Records excerpted from a collection:
☆ ☆ ☆ ☆
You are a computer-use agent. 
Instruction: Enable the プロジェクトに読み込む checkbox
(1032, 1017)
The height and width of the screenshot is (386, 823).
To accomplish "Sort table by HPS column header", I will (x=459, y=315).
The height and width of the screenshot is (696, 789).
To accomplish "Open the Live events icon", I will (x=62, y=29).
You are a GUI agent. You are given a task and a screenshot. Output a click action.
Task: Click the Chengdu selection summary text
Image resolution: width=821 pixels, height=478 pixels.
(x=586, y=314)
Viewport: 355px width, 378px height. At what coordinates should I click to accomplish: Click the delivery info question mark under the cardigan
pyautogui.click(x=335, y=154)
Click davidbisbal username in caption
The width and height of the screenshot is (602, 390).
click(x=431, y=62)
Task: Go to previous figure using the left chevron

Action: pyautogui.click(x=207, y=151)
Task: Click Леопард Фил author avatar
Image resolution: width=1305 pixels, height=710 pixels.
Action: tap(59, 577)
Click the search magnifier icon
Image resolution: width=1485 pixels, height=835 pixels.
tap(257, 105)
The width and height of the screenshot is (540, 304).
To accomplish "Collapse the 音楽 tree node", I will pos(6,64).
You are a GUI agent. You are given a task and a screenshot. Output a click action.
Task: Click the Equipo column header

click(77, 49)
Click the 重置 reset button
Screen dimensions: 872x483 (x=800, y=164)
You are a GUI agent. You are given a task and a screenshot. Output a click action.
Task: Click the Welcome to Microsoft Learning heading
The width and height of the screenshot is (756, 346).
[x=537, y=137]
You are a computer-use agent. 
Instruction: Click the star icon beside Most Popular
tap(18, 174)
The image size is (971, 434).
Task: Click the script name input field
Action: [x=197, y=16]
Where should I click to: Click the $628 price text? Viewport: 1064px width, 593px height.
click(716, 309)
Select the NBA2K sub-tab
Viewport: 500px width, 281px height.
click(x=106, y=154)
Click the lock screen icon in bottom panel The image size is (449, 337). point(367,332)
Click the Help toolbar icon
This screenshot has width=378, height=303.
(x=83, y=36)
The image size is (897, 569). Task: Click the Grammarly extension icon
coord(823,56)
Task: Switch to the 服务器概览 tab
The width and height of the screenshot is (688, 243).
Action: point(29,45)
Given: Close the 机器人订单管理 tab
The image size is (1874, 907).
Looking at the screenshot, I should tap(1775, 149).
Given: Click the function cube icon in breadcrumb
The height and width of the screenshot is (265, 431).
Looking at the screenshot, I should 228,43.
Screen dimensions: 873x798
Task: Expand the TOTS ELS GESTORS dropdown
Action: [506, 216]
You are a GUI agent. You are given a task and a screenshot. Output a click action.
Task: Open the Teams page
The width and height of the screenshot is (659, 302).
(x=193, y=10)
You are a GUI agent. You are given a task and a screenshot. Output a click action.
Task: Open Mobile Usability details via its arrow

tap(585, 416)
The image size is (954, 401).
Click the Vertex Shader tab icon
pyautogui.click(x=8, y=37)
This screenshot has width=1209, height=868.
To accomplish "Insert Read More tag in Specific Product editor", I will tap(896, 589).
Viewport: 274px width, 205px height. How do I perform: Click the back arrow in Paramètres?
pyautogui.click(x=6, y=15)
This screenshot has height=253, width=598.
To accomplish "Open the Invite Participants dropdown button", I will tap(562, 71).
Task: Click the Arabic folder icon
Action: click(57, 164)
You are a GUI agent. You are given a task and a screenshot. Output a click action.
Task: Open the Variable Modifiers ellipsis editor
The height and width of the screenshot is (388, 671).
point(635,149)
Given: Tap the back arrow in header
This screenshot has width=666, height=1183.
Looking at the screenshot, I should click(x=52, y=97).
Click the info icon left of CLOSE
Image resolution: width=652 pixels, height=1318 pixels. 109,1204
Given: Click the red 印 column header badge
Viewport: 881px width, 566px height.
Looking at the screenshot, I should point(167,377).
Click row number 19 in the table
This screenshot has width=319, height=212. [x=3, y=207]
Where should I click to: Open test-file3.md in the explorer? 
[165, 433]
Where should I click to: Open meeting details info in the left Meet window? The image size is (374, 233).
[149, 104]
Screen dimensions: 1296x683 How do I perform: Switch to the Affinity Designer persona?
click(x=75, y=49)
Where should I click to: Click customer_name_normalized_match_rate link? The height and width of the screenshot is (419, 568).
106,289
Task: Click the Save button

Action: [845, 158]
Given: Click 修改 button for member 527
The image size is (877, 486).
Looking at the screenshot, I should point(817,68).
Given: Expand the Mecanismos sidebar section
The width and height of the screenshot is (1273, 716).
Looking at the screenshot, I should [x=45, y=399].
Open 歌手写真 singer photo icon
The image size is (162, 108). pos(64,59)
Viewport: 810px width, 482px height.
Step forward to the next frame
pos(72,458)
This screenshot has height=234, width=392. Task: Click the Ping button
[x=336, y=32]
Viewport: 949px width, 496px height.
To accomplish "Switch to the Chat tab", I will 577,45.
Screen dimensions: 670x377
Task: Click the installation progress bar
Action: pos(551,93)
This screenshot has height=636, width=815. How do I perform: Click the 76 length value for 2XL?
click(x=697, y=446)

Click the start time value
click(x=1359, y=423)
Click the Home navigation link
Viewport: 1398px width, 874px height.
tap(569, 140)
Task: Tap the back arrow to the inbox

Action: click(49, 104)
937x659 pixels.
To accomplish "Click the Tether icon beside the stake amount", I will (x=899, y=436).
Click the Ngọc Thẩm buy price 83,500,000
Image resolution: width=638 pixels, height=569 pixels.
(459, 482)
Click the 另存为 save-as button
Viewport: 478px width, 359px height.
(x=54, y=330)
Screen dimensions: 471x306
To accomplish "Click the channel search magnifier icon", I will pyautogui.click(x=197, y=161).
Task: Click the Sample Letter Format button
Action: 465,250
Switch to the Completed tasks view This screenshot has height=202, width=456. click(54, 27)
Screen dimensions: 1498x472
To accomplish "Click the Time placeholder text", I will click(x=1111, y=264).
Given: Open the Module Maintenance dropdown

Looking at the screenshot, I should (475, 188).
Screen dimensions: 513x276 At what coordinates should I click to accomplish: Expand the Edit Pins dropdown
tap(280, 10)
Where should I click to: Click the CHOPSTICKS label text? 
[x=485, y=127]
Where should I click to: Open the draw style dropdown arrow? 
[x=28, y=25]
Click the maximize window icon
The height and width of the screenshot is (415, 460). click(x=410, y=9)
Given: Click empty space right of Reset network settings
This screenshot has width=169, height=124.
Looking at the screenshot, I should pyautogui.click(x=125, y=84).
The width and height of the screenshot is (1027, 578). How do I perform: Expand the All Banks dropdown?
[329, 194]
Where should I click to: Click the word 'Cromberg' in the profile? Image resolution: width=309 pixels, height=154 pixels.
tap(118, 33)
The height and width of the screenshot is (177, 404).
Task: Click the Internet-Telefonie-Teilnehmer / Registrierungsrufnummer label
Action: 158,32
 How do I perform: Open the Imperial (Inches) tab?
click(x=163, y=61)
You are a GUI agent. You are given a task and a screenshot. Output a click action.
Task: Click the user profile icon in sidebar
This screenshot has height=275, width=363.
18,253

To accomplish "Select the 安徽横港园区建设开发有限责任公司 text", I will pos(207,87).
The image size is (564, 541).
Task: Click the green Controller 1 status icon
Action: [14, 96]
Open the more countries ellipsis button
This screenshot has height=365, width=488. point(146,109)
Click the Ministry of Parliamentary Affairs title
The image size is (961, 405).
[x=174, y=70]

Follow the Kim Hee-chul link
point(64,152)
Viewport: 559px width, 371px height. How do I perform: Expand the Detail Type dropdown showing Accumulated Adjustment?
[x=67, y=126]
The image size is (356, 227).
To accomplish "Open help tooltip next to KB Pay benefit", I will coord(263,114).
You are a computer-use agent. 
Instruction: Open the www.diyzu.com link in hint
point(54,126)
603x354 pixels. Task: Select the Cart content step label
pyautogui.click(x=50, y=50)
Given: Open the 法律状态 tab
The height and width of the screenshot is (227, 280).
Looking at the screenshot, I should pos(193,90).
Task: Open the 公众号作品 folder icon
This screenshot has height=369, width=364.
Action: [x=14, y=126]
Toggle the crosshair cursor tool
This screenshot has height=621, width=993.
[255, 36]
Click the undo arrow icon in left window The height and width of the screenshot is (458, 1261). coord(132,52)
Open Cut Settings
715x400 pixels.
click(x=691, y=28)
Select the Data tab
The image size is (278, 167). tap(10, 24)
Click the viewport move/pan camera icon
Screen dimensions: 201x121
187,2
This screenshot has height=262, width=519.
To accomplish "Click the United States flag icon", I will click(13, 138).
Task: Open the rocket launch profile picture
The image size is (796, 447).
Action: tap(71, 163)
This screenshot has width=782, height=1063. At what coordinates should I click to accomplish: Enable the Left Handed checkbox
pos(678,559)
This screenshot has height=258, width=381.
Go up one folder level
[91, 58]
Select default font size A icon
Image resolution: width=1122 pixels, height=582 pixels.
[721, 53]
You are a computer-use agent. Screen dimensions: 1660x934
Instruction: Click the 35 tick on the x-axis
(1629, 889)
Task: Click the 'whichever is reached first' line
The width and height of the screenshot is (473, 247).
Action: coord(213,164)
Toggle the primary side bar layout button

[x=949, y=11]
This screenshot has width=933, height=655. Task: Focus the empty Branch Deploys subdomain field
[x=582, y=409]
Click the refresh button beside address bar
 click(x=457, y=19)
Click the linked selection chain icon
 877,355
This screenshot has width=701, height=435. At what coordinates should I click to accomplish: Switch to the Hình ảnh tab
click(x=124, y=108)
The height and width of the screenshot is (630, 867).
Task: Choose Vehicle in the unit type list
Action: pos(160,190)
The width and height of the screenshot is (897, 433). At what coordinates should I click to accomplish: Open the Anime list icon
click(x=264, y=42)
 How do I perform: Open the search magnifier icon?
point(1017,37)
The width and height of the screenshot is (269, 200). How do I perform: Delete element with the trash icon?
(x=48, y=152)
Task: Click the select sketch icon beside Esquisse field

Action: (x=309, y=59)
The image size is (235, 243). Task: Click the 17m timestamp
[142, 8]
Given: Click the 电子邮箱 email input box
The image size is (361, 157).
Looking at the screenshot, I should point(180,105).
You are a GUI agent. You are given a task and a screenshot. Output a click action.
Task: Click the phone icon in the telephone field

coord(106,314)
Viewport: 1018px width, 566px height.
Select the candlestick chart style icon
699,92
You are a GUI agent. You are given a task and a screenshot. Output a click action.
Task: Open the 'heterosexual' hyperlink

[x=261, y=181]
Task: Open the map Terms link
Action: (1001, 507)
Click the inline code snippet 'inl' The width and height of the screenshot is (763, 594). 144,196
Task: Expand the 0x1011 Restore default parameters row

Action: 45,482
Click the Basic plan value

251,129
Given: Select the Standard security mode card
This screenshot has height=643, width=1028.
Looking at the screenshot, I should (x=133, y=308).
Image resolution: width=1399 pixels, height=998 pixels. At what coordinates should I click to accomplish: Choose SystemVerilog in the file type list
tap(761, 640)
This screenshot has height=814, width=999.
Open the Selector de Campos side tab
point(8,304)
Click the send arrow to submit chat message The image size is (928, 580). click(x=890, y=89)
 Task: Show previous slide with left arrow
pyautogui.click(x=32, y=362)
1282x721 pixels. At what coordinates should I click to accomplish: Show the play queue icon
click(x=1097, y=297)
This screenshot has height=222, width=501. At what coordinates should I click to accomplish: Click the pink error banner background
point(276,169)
☆ ☆ ☆ ☆
▶ [EXERCISE REQUIREMENTS] Only the lines above that include the word "sidebar" belong in the answer; copy each one.

▶ [RESPONSE TO THE TASK]
Given: Expand the Mecanismos sidebar section
Task: Click the user profile icon in sidebar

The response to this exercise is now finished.